If your RV has sleeping, cooking, and toilet facilities, the IRS treats it the same as any other dwelling unit for purposes of the mortgage interest deduction. That means the interest you pay on your RV loan may be deductible, subject to the same limits that apply to home mortgages. For loans taken out after December 15, 2017, you can deduct interest on the first $750,000 of combined acquisition debt across your primary home and second home ($375,000 if married filing separately).3Internal Revenue Service. Publication 936 (2025), Home Mortgage Interest Deduction
Two conditions apply. First, the loan must be secured by the RV itself. An unsecured personal loan used to buy the RV won’t qualify. Second, if you rent out the RV part of the year, you must personally use it for more than 14 days or more than 10 percent of the days it was rented, whichever is longer.3Internal Revenue Service. Publication 936 (2025), Home Mortgage Interest Deduction If you don’t rent it out at all, there’s no minimum usage requirement. You’ll need to itemize deductions to claim this benefit, which means it only helps if your total itemized deductions exceed the standard deduction. On a 20-year RV loan where interest makes up the bulk of your early payments, the deduction can be substantial.
One of the smartest moves with a long-term RV loan is paying it off early or refinancing to a shorter term once your financial situation improves. Simple interest loans reward early payoff because every extra dollar you send goes directly to principal, immediately reducing the balance on which future interest is calculated. Before signing any loan, check the Truth in Lending disclosures for a prepayment penalty clause.4Consumer Financial Protection Bureau. Can I Prepay My Loan at Any Time Without Penalty? Some lenders charge a fee for early payoff to recoup lost interest revenue, though several states prohibit these penalties outright. If the clause is present, you can try to negotiate its removal before closing.
Refinancing makes sense when interest rates drop or your credit score has improved significantly since origination. The goal is either a lower rate, a shorter term, or both.
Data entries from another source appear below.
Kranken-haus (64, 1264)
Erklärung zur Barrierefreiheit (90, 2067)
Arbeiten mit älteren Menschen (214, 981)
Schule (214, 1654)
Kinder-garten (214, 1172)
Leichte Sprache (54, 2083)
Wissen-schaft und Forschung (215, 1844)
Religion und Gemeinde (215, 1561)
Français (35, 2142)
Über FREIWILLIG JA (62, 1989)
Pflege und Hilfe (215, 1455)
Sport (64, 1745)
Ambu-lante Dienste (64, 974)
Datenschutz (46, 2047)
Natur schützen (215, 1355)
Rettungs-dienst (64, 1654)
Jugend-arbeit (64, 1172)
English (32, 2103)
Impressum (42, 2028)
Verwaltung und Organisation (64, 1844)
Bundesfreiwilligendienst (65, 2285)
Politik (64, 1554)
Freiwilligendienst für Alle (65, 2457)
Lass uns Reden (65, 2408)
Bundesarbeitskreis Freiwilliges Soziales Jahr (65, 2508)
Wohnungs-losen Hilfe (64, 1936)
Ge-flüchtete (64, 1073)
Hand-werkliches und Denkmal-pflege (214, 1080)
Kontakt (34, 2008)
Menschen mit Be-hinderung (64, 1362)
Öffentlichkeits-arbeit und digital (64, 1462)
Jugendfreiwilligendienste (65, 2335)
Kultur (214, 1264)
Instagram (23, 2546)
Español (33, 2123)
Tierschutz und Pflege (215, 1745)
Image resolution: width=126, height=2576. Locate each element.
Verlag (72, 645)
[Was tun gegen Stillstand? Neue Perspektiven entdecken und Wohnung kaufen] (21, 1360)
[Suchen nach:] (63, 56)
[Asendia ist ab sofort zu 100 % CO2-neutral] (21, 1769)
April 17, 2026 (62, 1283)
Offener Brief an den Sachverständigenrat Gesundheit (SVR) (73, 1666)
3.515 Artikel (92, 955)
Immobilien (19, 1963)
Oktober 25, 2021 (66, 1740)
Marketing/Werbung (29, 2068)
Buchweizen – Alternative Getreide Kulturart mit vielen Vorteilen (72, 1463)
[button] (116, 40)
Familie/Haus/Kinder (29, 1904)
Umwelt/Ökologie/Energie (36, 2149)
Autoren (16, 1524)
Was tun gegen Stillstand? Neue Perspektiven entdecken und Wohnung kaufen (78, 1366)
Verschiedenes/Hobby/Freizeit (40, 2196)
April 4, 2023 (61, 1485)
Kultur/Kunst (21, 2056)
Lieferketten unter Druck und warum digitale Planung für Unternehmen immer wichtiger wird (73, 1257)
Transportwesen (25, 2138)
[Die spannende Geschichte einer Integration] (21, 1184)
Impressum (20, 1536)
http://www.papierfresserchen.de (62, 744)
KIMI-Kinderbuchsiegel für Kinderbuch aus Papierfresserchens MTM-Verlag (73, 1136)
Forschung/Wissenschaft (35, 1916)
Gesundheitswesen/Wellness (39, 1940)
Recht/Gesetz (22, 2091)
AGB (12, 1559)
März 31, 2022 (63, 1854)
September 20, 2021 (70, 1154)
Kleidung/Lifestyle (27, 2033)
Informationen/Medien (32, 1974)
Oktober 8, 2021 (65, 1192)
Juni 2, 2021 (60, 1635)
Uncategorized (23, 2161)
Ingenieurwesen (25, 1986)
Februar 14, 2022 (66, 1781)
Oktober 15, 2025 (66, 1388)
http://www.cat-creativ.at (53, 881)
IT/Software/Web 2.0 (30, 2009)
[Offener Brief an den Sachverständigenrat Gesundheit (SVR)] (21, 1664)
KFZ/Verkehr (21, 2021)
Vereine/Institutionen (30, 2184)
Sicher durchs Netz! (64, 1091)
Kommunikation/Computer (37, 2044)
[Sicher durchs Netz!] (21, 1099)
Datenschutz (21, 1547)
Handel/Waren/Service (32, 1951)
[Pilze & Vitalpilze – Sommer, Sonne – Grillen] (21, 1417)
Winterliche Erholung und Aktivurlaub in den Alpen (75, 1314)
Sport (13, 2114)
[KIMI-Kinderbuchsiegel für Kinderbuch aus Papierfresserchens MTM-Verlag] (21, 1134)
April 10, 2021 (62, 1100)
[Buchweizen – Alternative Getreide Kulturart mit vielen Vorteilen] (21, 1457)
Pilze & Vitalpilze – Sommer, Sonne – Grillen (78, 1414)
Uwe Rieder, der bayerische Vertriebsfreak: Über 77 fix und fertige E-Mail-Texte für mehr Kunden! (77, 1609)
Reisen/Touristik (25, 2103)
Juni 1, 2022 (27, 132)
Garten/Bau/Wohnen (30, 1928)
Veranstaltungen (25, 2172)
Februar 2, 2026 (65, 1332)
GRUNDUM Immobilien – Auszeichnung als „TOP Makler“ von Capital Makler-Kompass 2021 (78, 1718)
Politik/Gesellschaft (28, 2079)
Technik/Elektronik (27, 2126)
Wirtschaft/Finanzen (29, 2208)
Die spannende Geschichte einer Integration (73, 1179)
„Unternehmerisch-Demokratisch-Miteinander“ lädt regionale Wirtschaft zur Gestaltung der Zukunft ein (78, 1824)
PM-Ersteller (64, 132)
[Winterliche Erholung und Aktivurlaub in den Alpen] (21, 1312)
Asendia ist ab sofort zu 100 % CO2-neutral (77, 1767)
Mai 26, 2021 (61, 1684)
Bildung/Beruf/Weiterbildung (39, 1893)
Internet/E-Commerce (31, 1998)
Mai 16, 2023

Watch out for origination fees and closing costs on the new loan. If those fees eat up the interest savings, refinancing isn’t worth it. Also verify that your current loan doesn’t carry a prepayment penalty that would apply when you pay it off through the refinance. A good refinance on a $100,000 RV loan can shave years and tens of thousands of dollars off the total cost.
Federal law requires every RV lender to hand you a standardized set of disclosures before you sign. Under the Truth in Lending Act, your lender must tell you the total amount financed, the finance charge expressed as both a dollar figure and an annual percentage rate, and the total of all payments you’ll make over the life of the loan.5Office of the Law Revision Counsel. 15 U.S. Code 1638 – Transactions Other Than Under an Open End Credit Plan The disclosure also includes the number and amount of each scheduled payment and whether the loan carries a prepayment penalty. These numbers make it possible to compare offers from different lenders on equal footing. On a 20-year RV loan, the “total of payments” figure is often the most sobering number on the page, because it shows the full cost of the purchase including all interest.